## What is required
Start to finish, reproduce the records below with nothing missing.
"""
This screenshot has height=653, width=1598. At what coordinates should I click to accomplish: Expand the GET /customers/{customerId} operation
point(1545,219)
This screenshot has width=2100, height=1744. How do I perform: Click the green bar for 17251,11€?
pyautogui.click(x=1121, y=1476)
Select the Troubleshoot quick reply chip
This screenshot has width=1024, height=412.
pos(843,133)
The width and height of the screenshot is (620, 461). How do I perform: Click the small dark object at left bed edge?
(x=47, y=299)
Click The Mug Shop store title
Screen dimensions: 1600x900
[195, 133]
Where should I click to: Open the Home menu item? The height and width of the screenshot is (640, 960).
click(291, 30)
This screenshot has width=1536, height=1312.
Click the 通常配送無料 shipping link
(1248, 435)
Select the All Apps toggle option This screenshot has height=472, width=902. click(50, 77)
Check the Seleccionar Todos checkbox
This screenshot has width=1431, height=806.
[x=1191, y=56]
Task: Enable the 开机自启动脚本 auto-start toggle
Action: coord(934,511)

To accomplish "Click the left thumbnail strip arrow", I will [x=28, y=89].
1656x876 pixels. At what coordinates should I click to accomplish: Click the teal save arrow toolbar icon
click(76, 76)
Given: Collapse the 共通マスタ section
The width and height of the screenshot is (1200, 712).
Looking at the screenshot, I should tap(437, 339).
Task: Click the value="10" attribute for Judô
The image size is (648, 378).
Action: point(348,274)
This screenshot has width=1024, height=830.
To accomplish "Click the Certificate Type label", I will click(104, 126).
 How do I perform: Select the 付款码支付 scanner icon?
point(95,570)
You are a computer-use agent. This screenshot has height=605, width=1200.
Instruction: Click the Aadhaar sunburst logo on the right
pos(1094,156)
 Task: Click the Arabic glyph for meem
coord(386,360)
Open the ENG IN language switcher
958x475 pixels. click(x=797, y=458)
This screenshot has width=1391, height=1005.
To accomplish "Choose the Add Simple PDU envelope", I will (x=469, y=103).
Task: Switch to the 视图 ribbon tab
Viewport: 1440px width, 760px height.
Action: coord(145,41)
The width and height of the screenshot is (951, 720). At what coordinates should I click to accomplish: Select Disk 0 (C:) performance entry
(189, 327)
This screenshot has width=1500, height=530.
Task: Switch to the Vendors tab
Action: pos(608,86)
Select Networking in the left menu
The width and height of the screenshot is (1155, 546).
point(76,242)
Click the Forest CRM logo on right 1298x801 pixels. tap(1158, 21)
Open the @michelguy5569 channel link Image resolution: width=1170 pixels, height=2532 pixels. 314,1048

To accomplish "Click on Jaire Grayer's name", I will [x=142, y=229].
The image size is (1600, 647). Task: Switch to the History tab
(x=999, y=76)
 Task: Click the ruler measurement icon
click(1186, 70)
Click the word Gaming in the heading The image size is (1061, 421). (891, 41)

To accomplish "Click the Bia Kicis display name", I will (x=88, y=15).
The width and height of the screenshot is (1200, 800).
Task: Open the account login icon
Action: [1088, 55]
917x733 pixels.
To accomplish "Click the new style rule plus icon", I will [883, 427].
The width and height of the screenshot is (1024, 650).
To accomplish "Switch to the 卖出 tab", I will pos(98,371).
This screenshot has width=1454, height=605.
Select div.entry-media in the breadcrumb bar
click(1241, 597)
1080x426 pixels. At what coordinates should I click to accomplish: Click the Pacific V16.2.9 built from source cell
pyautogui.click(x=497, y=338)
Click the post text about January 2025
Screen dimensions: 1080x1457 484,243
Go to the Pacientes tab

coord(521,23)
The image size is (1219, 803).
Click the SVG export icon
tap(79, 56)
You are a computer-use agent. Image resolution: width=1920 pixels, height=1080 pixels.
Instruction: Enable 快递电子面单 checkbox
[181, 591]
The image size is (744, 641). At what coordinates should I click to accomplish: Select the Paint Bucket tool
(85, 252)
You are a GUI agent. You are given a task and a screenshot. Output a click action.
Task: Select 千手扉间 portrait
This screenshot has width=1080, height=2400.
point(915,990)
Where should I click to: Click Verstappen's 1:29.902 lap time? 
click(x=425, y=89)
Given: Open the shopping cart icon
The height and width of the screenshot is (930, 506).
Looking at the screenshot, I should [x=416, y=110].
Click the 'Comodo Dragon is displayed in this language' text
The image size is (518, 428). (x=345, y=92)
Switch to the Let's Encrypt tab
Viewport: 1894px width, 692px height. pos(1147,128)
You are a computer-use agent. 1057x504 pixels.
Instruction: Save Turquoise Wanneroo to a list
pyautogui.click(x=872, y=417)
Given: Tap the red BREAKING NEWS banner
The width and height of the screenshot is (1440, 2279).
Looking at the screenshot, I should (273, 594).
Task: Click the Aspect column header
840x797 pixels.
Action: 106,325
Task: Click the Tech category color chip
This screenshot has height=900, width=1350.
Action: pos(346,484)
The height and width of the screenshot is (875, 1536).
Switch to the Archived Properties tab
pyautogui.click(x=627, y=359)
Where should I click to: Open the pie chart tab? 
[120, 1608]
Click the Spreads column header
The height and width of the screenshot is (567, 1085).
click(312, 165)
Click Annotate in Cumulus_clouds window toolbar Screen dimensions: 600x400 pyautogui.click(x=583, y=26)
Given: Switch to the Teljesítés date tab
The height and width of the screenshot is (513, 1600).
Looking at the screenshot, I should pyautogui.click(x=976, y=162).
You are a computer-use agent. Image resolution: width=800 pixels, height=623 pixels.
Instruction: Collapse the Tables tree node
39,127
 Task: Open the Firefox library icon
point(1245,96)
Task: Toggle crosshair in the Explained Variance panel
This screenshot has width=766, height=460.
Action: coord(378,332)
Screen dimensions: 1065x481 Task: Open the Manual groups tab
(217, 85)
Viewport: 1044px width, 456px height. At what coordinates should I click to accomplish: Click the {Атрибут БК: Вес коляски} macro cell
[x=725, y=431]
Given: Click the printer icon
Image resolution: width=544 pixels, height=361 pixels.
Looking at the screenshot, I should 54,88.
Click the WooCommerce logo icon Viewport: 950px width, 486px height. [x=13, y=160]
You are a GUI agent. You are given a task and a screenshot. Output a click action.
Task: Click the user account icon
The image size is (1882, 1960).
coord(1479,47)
"""
## Response
This screenshot has height=653, width=1598. At what coordinates should I click to accomplish: Expand the GET /customers/{customerId} operation
point(1545,219)
This screenshot has width=2100, height=1744. How do I perform: Click the green bar for 17251,11€?
pyautogui.click(x=1121, y=1476)
Select the Troubleshoot quick reply chip
This screenshot has width=1024, height=412.
pos(843,133)
The width and height of the screenshot is (620, 461). How do I perform: Click the small dark object at left bed edge?
(x=47, y=299)
Click The Mug Shop store title
Screen dimensions: 1600x900
[195, 133]
Where should I click to: Open the Home menu item? The height and width of the screenshot is (640, 960).
click(291, 30)
This screenshot has width=1536, height=1312.
Click the 通常配送無料 shipping link
(1248, 435)
Select the All Apps toggle option This screenshot has height=472, width=902. click(50, 77)
Check the Seleccionar Todos checkbox
This screenshot has width=1431, height=806.
[x=1191, y=56]
Task: Enable the 开机自启动脚本 auto-start toggle
Action: coord(934,511)

To accomplish "Click the left thumbnail strip arrow", I will [x=28, y=89].
1656x876 pixels. At what coordinates should I click to accomplish: Click the teal save arrow toolbar icon
click(76, 76)
Given: Collapse the 共通マスタ section
The width and height of the screenshot is (1200, 712).
Looking at the screenshot, I should tap(437, 339).
Task: Click the value="10" attribute for Judô
The image size is (648, 378).
Action: point(348,274)
This screenshot has width=1024, height=830.
To accomplish "Click the Certificate Type label", I will click(104, 126).
 How do I perform: Select the 付款码支付 scanner icon?
point(95,570)
You are a computer-use agent. This screenshot has height=605, width=1200.
Instruction: Click the Aadhaar sunburst logo on the right
pos(1094,156)
 Task: Click the Arabic glyph for meem
coord(386,360)
Open the ENG IN language switcher
958x475 pixels. click(x=797, y=458)
This screenshot has width=1391, height=1005.
To accomplish "Choose the Add Simple PDU envelope", I will (x=469, y=103).
Task: Switch to the 视图 ribbon tab
Viewport: 1440px width, 760px height.
Action: coord(145,41)
The width and height of the screenshot is (951, 720). At what coordinates should I click to accomplish: Select Disk 0 (C:) performance entry
(189, 327)
This screenshot has width=1500, height=530.
Task: Switch to the Vendors tab
Action: pos(608,86)
Select Networking in the left menu
The width and height of the screenshot is (1155, 546).
point(76,242)
Click the Forest CRM logo on right 1298x801 pixels. tap(1158, 21)
Open the @michelguy5569 channel link Image resolution: width=1170 pixels, height=2532 pixels. 314,1048

To accomplish "Click on Jaire Grayer's name", I will [x=142, y=229].
The image size is (1600, 647). Task: Switch to the History tab
(x=999, y=76)
 Task: Click the ruler measurement icon
click(1186, 70)
Click the word Gaming in the heading The image size is (1061, 421). (891, 41)

To accomplish "Click the Bia Kicis display name", I will (x=88, y=15).
The width and height of the screenshot is (1200, 800).
Task: Open the account login icon
Action: [1088, 55]
917x733 pixels.
To accomplish "Click the new style rule plus icon", I will [883, 427].
The width and height of the screenshot is (1024, 650).
To accomplish "Switch to the 卖出 tab", I will pos(98,371).
This screenshot has width=1454, height=605.
Select div.entry-media in the breadcrumb bar
click(1241, 597)
1080x426 pixels. At what coordinates should I click to accomplish: Click the Pacific V16.2.9 built from source cell
pyautogui.click(x=497, y=338)
Click the post text about January 2025
Screen dimensions: 1080x1457 484,243
Go to the Pacientes tab

coord(521,23)
The image size is (1219, 803).
Click the SVG export icon
tap(79, 56)
You are a computer-use agent. Image resolution: width=1920 pixels, height=1080 pixels.
Instruction: Enable 快递电子面单 checkbox
[181, 591]
The image size is (744, 641). At what coordinates should I click to accomplish: Select the Paint Bucket tool
(85, 252)
You are a GUI agent. You are given a task and a screenshot. Output a click action.
Task: Select 千手扉间 portrait
This screenshot has width=1080, height=2400.
point(915,990)
Where should I click to: Click Verstappen's 1:29.902 lap time? 
click(x=425, y=89)
Given: Open the shopping cart icon
The height and width of the screenshot is (930, 506).
Looking at the screenshot, I should [x=416, y=110].
Click the 'Comodo Dragon is displayed in this language' text
The image size is (518, 428). (x=345, y=92)
Switch to the Let's Encrypt tab
Viewport: 1894px width, 692px height. pos(1147,128)
You are a computer-use agent. 1057x504 pixels.
Instruction: Save Turquoise Wanneroo to a list
pyautogui.click(x=872, y=417)
Given: Tap the red BREAKING NEWS banner
The width and height of the screenshot is (1440, 2279).
Looking at the screenshot, I should (273, 594).
Task: Click the Aspect column header
840x797 pixels.
Action: 106,325
Task: Click the Tech category color chip
This screenshot has height=900, width=1350.
Action: pos(346,484)
The height and width of the screenshot is (875, 1536).
Switch to the Archived Properties tab
pyautogui.click(x=627, y=359)
Where should I click to: Open the pie chart tab? 
[120, 1608]
Click the Spreads column header
The height and width of the screenshot is (567, 1085).
click(312, 165)
Click Annotate in Cumulus_clouds window toolbar Screen dimensions: 600x400 pyautogui.click(x=583, y=26)
Given: Switch to the Teljesítés date tab
The height and width of the screenshot is (513, 1600).
Looking at the screenshot, I should pyautogui.click(x=976, y=162).
You are a computer-use agent. Image resolution: width=800 pixels, height=623 pixels.
Instruction: Collapse the Tables tree node
39,127
 Task: Open the Firefox library icon
point(1245,96)
Task: Toggle crosshair in the Explained Variance panel
This screenshot has width=766, height=460.
Action: coord(378,332)
Screen dimensions: 1065x481 Task: Open the Manual groups tab
(217, 85)
Viewport: 1044px width, 456px height. At what coordinates should I click to accomplish: Click the {Атрибут БК: Вес коляски} macro cell
[x=725, y=431]
Given: Click the printer icon
Image resolution: width=544 pixels, height=361 pixels.
Looking at the screenshot, I should 54,88.
Click the WooCommerce logo icon Viewport: 950px width, 486px height. [x=13, y=160]
You are a GUI agent. You are given a task and a screenshot. Output a click action.
Task: Click the user account icon
The image size is (1882, 1960).
coord(1479,47)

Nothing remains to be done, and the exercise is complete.